**Data listing**
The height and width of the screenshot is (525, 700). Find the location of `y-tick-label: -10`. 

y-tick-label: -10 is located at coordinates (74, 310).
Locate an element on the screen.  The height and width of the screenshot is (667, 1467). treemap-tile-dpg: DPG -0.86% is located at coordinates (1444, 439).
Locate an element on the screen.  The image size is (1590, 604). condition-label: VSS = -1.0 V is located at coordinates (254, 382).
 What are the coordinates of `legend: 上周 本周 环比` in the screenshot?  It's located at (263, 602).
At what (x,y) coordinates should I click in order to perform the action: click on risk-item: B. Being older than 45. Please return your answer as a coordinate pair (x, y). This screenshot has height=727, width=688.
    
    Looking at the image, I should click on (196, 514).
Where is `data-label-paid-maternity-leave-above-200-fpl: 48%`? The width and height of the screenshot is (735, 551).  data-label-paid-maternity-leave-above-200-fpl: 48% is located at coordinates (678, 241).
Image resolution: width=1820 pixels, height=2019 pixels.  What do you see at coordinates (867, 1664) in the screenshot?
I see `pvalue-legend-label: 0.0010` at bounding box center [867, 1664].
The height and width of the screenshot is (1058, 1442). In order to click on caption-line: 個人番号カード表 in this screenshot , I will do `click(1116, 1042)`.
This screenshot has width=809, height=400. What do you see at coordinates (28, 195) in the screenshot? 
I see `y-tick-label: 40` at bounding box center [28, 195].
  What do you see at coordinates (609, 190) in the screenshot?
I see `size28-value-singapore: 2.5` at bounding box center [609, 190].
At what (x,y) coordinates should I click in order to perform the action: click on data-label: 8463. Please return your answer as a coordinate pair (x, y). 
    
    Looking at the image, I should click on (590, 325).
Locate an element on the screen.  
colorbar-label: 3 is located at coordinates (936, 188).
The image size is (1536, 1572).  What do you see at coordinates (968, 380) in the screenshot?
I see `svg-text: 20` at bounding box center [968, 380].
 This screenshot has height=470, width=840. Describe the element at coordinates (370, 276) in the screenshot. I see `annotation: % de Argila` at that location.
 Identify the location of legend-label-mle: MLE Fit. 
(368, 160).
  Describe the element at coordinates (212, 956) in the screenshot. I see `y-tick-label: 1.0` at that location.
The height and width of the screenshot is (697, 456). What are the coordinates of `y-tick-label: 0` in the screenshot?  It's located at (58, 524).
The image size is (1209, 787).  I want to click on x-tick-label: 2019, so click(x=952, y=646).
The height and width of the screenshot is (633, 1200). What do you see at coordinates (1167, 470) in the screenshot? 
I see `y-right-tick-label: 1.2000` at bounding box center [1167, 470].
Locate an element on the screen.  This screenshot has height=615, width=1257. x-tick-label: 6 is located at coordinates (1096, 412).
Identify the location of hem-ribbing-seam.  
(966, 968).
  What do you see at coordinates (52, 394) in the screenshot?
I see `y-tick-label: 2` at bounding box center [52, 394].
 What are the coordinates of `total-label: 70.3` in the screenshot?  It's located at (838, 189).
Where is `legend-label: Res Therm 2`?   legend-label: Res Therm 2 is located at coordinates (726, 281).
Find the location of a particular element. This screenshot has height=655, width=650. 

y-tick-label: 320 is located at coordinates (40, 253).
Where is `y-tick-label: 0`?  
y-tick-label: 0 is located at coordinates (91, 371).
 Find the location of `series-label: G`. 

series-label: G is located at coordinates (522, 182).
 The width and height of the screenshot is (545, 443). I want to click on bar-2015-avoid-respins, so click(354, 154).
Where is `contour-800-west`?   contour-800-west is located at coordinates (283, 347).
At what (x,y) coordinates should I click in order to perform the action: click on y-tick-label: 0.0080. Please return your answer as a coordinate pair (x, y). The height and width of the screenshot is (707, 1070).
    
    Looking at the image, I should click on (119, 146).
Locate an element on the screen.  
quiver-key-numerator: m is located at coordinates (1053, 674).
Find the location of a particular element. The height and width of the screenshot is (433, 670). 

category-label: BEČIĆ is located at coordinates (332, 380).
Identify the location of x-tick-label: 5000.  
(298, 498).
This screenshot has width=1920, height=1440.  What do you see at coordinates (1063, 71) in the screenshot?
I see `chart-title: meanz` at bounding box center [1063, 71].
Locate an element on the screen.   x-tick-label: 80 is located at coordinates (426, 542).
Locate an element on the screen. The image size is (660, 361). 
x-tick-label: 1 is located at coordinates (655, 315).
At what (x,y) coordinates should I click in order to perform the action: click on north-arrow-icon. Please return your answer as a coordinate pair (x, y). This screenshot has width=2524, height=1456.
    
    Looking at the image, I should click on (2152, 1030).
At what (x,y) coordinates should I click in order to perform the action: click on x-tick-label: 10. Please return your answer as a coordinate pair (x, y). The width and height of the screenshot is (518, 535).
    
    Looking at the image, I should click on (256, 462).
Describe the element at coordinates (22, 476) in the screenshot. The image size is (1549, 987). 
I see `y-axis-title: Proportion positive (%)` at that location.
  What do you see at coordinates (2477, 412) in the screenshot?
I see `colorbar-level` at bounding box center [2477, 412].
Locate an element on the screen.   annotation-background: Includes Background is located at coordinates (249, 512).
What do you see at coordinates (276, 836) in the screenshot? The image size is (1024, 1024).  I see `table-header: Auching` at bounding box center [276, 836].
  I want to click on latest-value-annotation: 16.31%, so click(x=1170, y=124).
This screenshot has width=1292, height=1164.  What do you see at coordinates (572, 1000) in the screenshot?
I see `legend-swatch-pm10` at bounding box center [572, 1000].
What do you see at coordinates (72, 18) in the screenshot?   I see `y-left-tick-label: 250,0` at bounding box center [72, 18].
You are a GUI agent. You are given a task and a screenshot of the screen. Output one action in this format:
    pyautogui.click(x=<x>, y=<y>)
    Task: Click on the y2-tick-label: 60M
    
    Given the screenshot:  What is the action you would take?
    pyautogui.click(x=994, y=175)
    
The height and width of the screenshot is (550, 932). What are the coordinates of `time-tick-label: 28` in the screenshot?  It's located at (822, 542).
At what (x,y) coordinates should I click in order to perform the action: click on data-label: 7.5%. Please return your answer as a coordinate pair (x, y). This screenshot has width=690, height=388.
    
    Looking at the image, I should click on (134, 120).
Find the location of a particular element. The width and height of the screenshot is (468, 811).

**Assignment**
Rewrite the listing above, changing each "coordinate pair" to "point" and leaving everything else unaltered.

**Answer box**
The height and width of the screenshot is (525, 700). Find the location of `y-tick-label: -10`. 

y-tick-label: -10 is located at coordinates (74, 310).
Locate an element on the screen.  The height and width of the screenshot is (667, 1467). treemap-tile-dpg: DPG -0.86% is located at coordinates (1444, 439).
Locate an element on the screen.  The image size is (1590, 604). condition-label: VSS = -1.0 V is located at coordinates (254, 382).
 What are the coordinates of `legend: 上周 本周 环比` in the screenshot?  It's located at (263, 602).
At what (x,y) coordinates should I click in order to perform the action: click on risk-item: B. Being older than 45. Please return your answer as a point (x, y). This screenshot has height=727, width=688.
    
    Looking at the image, I should click on (196, 514).
Where is `data-label-paid-maternity-leave-above-200-fpl: 48%`? The width and height of the screenshot is (735, 551).  data-label-paid-maternity-leave-above-200-fpl: 48% is located at coordinates (678, 241).
Image resolution: width=1820 pixels, height=2019 pixels.  What do you see at coordinates (867, 1664) in the screenshot?
I see `pvalue-legend-label: 0.0010` at bounding box center [867, 1664].
The height and width of the screenshot is (1058, 1442). In order to click on caption-line: 個人番号カード表 in this screenshot , I will do `click(1116, 1042)`.
This screenshot has width=809, height=400. What do you see at coordinates (28, 195) in the screenshot? 
I see `y-tick-label: 40` at bounding box center [28, 195].
  What do you see at coordinates (609, 190) in the screenshot?
I see `size28-value-singapore: 2.5` at bounding box center [609, 190].
At what (x,y) coordinates should I click in order to perform the action: click on data-label: 8463. Please return your answer as a point (x, y). 
    
    Looking at the image, I should click on (590, 325).
Locate an element on the screen.  
colorbar-label: 3 is located at coordinates (936, 188).
The image size is (1536, 1572).  What do you see at coordinates (968, 380) in the screenshot?
I see `svg-text: 20` at bounding box center [968, 380].
 This screenshot has height=470, width=840. Describe the element at coordinates (370, 276) in the screenshot. I see `annotation: % de Argila` at that location.
 Identify the location of legend-label-mle: MLE Fit. 
(368, 160).
  Describe the element at coordinates (212, 956) in the screenshot. I see `y-tick-label: 1.0` at that location.
The height and width of the screenshot is (697, 456). What are the coordinates of `y-tick-label: 0` in the screenshot?  It's located at (58, 524).
The image size is (1209, 787).  I want to click on x-tick-label: 2019, so click(x=952, y=646).
The height and width of the screenshot is (633, 1200). What do you see at coordinates (1167, 470) in the screenshot? 
I see `y-right-tick-label: 1.2000` at bounding box center [1167, 470].
Locate an element on the screen.  This screenshot has height=615, width=1257. x-tick-label: 6 is located at coordinates (1096, 412).
Identify the location of hem-ribbing-seam.  
(966, 968).
  What do you see at coordinates (52, 394) in the screenshot?
I see `y-tick-label: 2` at bounding box center [52, 394].
 What are the coordinates of `total-label: 70.3` in the screenshot?  It's located at (838, 189).
Where is `legend-label: Res Therm 2`?   legend-label: Res Therm 2 is located at coordinates (726, 281).
Find the location of a particular element. This screenshot has height=655, width=650. 

y-tick-label: 320 is located at coordinates (40, 253).
Where is `y-tick-label: 0`?  
y-tick-label: 0 is located at coordinates (91, 371).
 Find the location of `series-label: G`. 

series-label: G is located at coordinates (522, 182).
 The width and height of the screenshot is (545, 443). I want to click on bar-2015-avoid-respins, so click(354, 154).
Where is `contour-800-west`?   contour-800-west is located at coordinates (283, 347).
At what (x,y) coordinates should I click in order to perform the action: click on y-tick-label: 0.0080. Please return your answer as a point (x, y). The height and width of the screenshot is (707, 1070).
    
    Looking at the image, I should click on (119, 146).
Locate an element on the screen.  
quiver-key-numerator: m is located at coordinates (1053, 674).
Find the location of a particular element. The height and width of the screenshot is (433, 670). 

category-label: BEČIĆ is located at coordinates (332, 380).
Identify the location of x-tick-label: 5000.  
(298, 498).
This screenshot has width=1920, height=1440.  What do you see at coordinates (1063, 71) in the screenshot?
I see `chart-title: meanz` at bounding box center [1063, 71].
Locate an element on the screen.   x-tick-label: 80 is located at coordinates (426, 542).
Locate an element on the screen. The image size is (660, 361). 
x-tick-label: 1 is located at coordinates (655, 315).
At what (x,y) coordinates should I click in order to perform the action: click on north-arrow-icon. Please return your answer as a point (x, y). This screenshot has width=2524, height=1456.
    
    Looking at the image, I should click on (2152, 1030).
At what (x,y) coordinates should I click in order to perform the action: click on x-tick-label: 10. Please return your answer as a point (x, y). The width and height of the screenshot is (518, 535).
    
    Looking at the image, I should click on (256, 462).
Describe the element at coordinates (22, 476) in the screenshot. The image size is (1549, 987). 
I see `y-axis-title: Proportion positive (%)` at that location.
  What do you see at coordinates (2477, 412) in the screenshot?
I see `colorbar-level` at bounding box center [2477, 412].
Locate an element on the screen.   annotation-background: Includes Background is located at coordinates (249, 512).
What do you see at coordinates (276, 836) in the screenshot? The image size is (1024, 1024).  I see `table-header: Auching` at bounding box center [276, 836].
  I want to click on latest-value-annotation: 16.31%, so click(x=1170, y=124).
This screenshot has width=1292, height=1164.  What do you see at coordinates (572, 1000) in the screenshot?
I see `legend-swatch-pm10` at bounding box center [572, 1000].
What do you see at coordinates (72, 18) in the screenshot?   I see `y-left-tick-label: 250,0` at bounding box center [72, 18].
You are a GUI agent. You are given a task and a screenshot of the screen. Output one action in this format:
    pyautogui.click(x=<x>, y=<y>)
    Task: Click on the y2-tick-label: 60M
    
    Given the screenshot:  What is the action you would take?
    pyautogui.click(x=994, y=175)
    
The height and width of the screenshot is (550, 932). What are the coordinates of `time-tick-label: 28` in the screenshot?  It's located at (822, 542).
At what (x,y) coordinates should I click in order to perform the action: click on data-label: 7.5%. Please return your answer as a point (x, y). This screenshot has width=690, height=388.
    
    Looking at the image, I should click on (134, 120).
Find the location of a particular element. The width and height of the screenshot is (468, 811).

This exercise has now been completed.